Earning Trust & More

Dear Dee:
I'm 16 years old. I'm a decent kid; I have a great personal life and a girlfriend who I love to death. My problem is my parents. I love them both and they love me but the problem is they don't trust me with anything and even worse, they are completely paranoid about EVERYTHING!

I know that I've done some stupid things in the past and I'm not going to say I'm perfect, but they seriously don't want me to do anything. I completely have to hide my entire personal life from them. They've even taken the liberty of scaring away my friends who have tried to hang out at my house. I want to break it to them in an easy way that I'm grown up and can handle myself OUTSIDE their house and protective arms.

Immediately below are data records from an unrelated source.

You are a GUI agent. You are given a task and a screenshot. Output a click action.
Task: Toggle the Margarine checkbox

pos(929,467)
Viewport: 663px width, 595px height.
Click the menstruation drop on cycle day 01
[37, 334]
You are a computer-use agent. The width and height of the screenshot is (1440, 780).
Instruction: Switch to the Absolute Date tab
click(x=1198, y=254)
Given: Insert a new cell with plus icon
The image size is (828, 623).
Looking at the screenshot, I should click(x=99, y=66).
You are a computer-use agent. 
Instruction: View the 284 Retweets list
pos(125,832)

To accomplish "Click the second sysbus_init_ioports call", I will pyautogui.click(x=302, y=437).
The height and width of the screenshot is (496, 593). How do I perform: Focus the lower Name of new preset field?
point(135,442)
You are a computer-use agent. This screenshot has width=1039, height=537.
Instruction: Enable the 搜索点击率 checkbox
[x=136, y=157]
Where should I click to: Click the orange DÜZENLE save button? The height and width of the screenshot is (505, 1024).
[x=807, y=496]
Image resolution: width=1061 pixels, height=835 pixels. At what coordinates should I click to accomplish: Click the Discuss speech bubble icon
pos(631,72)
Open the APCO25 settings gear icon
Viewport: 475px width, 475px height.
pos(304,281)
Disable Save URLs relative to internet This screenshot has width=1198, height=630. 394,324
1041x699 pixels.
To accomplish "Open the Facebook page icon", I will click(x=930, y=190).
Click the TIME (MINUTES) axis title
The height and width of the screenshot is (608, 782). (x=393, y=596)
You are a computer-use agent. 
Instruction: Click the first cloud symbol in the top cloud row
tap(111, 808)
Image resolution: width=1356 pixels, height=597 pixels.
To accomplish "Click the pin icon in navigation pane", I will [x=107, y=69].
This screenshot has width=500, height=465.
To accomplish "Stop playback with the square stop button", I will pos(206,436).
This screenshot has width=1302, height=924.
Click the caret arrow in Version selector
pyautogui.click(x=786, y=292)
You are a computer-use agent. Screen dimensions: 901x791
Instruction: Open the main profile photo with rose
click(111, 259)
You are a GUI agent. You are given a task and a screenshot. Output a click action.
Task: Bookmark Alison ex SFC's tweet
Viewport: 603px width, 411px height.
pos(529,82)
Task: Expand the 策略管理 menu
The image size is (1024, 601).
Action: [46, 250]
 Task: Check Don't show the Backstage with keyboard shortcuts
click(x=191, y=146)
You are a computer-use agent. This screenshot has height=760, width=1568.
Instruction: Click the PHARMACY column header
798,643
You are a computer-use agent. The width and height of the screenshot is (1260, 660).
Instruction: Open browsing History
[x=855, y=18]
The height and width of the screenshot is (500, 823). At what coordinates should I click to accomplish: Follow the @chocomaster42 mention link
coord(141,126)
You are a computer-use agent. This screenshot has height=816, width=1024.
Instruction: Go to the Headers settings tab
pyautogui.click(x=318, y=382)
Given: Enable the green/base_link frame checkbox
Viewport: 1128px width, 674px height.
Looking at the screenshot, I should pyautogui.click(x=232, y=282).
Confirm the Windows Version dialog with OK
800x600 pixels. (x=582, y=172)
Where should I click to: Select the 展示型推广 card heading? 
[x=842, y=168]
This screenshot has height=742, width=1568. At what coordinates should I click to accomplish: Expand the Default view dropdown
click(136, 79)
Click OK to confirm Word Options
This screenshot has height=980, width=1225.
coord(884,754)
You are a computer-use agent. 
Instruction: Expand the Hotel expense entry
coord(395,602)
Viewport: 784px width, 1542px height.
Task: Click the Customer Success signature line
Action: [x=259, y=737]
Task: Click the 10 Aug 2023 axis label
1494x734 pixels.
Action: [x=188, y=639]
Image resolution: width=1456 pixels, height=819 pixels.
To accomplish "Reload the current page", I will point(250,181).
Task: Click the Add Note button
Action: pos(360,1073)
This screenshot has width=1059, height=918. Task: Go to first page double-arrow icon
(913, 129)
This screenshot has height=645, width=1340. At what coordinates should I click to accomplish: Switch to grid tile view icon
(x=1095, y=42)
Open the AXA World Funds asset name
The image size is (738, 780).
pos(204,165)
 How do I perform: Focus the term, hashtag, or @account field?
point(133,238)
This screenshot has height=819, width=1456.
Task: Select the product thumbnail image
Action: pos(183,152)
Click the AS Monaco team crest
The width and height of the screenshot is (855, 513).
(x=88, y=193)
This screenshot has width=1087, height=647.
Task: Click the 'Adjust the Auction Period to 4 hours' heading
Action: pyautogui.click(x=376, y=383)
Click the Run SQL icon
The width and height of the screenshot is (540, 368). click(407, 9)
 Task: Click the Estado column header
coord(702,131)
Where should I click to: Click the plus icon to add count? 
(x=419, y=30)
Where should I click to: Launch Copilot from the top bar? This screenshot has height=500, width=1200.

I don't want to hurt their feelings, but I'm going crazy. It's summer and I used to do OK when there was school and I could socialize with kids, but now I'm cooped up doing nothing.


Parents have a funny way of latching on to what we've done wrong and kind of not letting us live it down -- especially when we've made up for it and proven ourselves now trustworthy.

So, if you feel you've done this, then a heart-to-heart talk with your mom and dad is probably what needs to happen here. The most important thing for you to do is approach this talk as an adult -- not as a former kid, who's done a few things wrong, who's now reformed. Let them know you've really grown up and you're not even in the same state of mind as you were when those previous ‘crimes' were committed.

Keep your head cool, your tone respectful and speak to them from the viewpoint of someone who wants to take on more responsibility and who wants to be treated more as an adult instead of a well-monitored kid. Also let them know you'd be happy with them loosening up the apron strings a little at a time, and that you'd like to take on more freedoms and responsibilities as they see you can handle it. Yes, I did just add responsibility in there ... because with freedom comes responsibility -- whether it's how you handle yourself outside your parents' view or whether they ask more of you because they're giving you more freedom. Be prepared for it and embrace it. Don't complain.

Good luck and do your best to really talk to them respectfully and mindful of the fact they have your best intentions at heart. The freedom will come. You've just got to prove you deserve it.